4. juin, 2020

Comment vivre la sainteté à l’épreuve du quotidien

Tout le monde est appelé à la sainteté. Mais qu’est-ce que cela implique dans notre vie quotidienne ?

Soyons présents au présent. Dieu nous invite à vivre dans la sainteté ici et maintenant, aujourd’hui, tels que nous sommes, là où nous sommes. Bien sûr, il est important de tenir compte du passé, de nous appuyer dessus pour mieux bâtir le présent, mais il ne serait pas sain de nous y complaire avec nostalgie ou de ruminer nos remords. Rendons grâce pour ce qui a été bon, demandons pardon de nos péchés, jetons tout cela dans le feu de la miséricorde, et soyons attentif à ce qui est plutôt qu’à ce qui fut.

 Même chose pour l’avenir.  Nous risquons toujours de nous enfermer dans l’illusion de lendemains qui chantent en oubliant que demain se prépare aujourd’hui, ou de nous épuiser dans l’angoisse en oubliant que la peur de la croix est pire que la croix elle-même. « Ne vous faites pas de souci pour demain : demain aura souci de lui-même ; à chaque jour suffit sa peine »(Mt 6, 34).

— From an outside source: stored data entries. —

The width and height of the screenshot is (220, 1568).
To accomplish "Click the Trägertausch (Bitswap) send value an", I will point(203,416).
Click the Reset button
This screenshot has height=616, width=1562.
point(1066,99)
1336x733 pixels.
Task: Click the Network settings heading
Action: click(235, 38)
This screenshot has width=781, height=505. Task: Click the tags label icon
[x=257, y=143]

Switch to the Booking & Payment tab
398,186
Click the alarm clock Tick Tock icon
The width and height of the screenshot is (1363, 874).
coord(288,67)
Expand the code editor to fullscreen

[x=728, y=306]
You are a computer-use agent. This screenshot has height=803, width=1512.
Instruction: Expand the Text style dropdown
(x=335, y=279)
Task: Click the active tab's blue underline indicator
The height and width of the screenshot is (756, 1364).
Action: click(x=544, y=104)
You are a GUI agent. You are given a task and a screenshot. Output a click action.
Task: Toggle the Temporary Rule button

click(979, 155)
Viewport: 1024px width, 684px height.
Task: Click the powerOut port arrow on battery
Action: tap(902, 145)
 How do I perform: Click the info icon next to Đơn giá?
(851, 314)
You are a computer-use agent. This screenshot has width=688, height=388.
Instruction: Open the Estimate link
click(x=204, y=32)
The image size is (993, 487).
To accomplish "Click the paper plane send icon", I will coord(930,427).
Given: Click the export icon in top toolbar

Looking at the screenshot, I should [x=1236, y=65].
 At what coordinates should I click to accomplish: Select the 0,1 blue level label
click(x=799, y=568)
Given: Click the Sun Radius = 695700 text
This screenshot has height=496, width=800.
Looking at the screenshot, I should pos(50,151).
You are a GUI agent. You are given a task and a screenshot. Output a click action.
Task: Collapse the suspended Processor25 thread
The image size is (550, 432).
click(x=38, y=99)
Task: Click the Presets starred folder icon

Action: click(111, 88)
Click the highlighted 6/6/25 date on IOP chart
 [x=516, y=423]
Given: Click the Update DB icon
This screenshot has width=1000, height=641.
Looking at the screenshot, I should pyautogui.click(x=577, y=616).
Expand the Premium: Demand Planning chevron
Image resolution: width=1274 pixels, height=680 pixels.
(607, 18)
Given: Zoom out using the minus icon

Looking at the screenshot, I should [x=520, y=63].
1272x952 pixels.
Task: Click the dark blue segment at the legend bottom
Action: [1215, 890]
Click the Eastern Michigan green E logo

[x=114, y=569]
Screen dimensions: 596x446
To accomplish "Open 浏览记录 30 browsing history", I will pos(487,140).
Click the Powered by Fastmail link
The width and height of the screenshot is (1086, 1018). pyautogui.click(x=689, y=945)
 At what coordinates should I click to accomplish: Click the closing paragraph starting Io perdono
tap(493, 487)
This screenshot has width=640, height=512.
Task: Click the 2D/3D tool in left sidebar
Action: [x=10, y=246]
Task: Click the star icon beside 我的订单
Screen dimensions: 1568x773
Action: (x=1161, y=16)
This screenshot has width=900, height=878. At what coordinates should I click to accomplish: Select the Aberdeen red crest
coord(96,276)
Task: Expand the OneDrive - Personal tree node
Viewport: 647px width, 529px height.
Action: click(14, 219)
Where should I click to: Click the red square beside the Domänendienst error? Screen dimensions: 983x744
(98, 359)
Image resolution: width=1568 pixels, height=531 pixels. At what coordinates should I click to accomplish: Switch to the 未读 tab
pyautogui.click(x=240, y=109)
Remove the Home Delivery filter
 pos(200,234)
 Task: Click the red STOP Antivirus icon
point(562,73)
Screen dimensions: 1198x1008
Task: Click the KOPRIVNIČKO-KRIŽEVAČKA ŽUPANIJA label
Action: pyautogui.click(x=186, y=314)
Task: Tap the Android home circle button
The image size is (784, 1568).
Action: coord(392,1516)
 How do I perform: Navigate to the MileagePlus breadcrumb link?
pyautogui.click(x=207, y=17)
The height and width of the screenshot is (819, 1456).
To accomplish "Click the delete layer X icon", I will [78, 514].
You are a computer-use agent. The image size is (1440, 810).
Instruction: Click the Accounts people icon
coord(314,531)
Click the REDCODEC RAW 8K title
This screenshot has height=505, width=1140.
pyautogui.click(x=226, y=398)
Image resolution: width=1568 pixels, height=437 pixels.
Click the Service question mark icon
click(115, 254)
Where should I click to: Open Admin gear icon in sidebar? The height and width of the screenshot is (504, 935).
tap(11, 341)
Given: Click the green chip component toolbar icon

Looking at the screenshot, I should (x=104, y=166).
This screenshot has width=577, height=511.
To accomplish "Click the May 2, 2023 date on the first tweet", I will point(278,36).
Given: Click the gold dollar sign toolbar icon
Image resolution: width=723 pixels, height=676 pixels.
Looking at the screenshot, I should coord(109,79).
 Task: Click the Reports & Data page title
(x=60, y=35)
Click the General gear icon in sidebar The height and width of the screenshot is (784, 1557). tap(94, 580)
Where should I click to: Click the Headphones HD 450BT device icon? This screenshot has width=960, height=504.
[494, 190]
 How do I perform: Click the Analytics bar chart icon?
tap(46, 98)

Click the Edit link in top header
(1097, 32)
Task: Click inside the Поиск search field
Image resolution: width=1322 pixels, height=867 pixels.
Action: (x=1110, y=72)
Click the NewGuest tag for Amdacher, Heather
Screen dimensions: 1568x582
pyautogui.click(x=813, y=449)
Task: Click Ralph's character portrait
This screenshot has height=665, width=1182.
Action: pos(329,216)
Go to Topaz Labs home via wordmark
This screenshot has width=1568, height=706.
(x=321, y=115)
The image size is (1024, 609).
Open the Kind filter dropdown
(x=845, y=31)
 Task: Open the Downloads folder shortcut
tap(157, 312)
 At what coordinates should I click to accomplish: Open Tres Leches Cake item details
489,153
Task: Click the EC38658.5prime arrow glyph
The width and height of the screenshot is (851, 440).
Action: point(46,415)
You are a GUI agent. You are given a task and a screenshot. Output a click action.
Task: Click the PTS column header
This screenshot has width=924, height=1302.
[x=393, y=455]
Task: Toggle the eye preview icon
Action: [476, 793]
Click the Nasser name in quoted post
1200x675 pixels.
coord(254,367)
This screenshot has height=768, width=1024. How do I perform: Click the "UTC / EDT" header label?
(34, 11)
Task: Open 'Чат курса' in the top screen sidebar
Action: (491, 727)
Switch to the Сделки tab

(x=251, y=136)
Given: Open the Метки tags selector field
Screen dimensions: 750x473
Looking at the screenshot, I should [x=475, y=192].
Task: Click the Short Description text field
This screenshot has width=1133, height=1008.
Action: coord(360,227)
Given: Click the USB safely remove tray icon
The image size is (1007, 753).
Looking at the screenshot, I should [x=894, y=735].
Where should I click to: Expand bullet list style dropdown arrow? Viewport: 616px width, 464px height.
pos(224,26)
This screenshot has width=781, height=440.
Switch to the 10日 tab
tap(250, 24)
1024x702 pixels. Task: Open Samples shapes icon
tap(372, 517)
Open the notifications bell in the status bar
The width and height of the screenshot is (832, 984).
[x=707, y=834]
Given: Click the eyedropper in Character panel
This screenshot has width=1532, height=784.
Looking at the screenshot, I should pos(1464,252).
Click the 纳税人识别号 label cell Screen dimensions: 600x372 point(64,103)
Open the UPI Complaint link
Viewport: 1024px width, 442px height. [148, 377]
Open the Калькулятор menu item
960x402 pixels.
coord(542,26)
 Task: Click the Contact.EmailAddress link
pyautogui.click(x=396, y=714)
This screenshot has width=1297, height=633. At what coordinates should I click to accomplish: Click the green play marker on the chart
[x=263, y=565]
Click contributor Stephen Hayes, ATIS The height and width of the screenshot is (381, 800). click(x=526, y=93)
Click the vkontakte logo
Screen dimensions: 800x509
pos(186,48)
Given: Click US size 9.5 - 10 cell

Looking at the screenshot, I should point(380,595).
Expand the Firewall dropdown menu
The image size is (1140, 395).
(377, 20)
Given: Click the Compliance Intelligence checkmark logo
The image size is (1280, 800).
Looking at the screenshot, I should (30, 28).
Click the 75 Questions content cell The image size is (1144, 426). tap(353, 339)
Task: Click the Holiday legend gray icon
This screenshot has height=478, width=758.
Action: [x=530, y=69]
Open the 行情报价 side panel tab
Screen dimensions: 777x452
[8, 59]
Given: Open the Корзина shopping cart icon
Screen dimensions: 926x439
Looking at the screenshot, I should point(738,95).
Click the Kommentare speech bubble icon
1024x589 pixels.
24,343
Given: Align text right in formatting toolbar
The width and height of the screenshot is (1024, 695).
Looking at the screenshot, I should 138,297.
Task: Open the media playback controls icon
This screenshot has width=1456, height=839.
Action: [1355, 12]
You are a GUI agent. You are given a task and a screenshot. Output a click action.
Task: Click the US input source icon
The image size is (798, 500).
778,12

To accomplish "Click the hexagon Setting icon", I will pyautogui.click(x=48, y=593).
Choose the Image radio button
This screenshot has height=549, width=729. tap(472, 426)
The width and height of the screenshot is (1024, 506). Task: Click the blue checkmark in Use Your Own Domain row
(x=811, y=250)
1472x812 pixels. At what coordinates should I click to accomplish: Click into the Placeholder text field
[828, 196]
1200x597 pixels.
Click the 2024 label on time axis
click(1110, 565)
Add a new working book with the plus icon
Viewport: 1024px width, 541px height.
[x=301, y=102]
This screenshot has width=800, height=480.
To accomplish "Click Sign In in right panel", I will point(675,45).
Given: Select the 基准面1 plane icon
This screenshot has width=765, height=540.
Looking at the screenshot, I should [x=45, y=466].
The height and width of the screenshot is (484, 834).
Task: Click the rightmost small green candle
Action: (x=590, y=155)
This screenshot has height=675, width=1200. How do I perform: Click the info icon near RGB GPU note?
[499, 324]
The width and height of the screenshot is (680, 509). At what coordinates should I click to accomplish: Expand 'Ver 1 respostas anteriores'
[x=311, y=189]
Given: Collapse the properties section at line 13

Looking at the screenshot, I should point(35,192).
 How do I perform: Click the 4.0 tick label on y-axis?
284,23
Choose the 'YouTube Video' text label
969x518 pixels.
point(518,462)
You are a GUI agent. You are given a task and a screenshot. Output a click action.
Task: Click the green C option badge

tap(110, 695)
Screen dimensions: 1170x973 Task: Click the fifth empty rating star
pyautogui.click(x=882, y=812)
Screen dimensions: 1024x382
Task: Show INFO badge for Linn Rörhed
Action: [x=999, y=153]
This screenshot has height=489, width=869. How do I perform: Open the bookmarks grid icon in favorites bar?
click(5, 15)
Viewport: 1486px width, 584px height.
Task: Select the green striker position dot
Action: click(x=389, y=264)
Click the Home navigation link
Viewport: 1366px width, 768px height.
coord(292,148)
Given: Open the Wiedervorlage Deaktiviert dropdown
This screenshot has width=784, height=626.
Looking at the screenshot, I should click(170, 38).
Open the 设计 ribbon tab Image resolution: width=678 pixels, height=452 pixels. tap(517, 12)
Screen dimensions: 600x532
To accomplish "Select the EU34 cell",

Ne nous laissons pas prendre aux pièges du Malin, qui cherche à nous détourner de l’aujourd’hui de Dieu. Cherchons la sainteté jour après jour dans les moindres petits détails de notre quotidien !

Donnons la priorité à notre devoir d’état

Un père de famille n’a pas le même devoir d’état qu’un moine, un collégien ou une vieille dame, cependant, chacun d’eux est tenu par des responsabilités liées à son état de vie. Le Seigneur nous demandera peut-être des choses exceptionnelles, comme Il en a demandé parfois à telle ou telle grande figure de l’Église. Mais Il nous demande d’abord d’accomplir nos tâches ordinaires, en les remplissant d’amour.

Faire les devoirs, rédiger un rapport, laver la vaisselle, sortir les poubelles… les chemins de la sainteté passent par là. Lorsqu’une mission, si belle et si enthousiasmante soit-elle, nous détourne de notre devoir d’état, en nous incitant à négliger notre conjoint, nos enfants, nos proches, nos études ou nos obligations professionnelles, nous pouvons en déduire qu’elle ne vient pas de l’Esprit Saint.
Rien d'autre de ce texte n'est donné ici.